> [TASK TO COMPLETE] Put the rows from the line with "You are a computer-use agent. This" to the line with "tap(721, 133)" into a two-column CSV with the headers input and output. Give one line per row, with the row's text in input and its answer in output, each in a single quoted field with any line breaks replaced by spaces.

> [LISTED ENTRIES]
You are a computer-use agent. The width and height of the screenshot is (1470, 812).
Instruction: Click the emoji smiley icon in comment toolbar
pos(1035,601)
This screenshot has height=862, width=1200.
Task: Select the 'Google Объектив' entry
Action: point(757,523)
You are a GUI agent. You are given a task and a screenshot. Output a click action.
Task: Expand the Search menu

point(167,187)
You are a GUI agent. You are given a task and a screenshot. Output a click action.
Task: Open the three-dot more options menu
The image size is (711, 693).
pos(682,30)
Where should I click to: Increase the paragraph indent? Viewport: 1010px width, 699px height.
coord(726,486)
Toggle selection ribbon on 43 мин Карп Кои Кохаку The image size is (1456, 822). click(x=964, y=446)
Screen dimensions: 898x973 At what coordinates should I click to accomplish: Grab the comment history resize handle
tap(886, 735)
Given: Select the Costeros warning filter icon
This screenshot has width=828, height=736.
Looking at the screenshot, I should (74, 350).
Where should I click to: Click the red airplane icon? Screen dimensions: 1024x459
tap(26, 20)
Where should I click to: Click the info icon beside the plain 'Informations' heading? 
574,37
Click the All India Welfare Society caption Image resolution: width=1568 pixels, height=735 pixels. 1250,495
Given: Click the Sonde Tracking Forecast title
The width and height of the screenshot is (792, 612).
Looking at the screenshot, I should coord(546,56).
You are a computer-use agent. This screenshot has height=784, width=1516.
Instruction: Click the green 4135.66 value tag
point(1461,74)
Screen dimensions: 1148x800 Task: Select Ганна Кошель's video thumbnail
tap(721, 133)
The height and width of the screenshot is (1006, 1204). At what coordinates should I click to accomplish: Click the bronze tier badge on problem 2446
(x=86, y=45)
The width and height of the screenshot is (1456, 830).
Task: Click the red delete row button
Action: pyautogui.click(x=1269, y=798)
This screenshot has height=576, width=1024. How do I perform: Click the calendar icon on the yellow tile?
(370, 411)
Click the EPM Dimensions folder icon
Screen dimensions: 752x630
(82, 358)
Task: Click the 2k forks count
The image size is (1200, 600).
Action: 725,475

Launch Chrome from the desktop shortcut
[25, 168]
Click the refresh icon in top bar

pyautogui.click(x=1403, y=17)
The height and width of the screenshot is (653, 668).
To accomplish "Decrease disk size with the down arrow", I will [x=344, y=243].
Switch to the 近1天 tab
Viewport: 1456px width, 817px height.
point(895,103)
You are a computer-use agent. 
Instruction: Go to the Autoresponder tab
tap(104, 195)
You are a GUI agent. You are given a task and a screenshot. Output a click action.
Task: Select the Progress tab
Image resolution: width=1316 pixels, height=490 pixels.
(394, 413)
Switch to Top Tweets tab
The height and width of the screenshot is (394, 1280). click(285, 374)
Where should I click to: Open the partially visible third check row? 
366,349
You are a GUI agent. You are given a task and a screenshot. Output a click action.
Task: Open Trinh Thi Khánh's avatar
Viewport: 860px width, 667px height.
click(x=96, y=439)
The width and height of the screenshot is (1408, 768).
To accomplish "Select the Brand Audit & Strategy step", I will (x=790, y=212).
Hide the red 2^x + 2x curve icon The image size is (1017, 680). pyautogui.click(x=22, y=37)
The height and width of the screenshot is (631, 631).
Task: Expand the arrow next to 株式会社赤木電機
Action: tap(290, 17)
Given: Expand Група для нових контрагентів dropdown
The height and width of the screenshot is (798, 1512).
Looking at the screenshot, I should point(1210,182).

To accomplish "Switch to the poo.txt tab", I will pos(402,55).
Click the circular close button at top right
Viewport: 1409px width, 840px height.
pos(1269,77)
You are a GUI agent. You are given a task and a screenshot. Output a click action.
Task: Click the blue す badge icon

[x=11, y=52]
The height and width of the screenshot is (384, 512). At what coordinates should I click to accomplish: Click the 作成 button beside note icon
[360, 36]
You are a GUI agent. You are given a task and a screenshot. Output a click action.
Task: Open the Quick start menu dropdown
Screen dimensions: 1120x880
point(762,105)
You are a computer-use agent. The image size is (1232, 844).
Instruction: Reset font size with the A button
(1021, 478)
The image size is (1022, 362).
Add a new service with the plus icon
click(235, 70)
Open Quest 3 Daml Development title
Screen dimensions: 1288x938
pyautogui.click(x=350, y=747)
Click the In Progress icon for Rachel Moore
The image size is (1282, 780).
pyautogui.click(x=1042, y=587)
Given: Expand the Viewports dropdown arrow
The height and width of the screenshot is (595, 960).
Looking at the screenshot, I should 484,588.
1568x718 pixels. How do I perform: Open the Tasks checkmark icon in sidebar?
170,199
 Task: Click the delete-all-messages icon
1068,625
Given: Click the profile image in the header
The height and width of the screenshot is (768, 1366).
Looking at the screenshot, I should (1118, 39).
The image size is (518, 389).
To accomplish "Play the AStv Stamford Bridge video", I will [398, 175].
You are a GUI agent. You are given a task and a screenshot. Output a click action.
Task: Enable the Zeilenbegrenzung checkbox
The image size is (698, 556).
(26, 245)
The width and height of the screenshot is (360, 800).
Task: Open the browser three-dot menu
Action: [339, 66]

> [WRITTEN REPLY]
input,output
"You are a computer-use agent. This screenshot has height=784, width=1516. Instruction: Click the green 4135.66 value tag","point(1461,74)"
"Screen dimensions: 1148x800 Task: Select Ганна Кошель's video thumbnail","tap(721, 133)"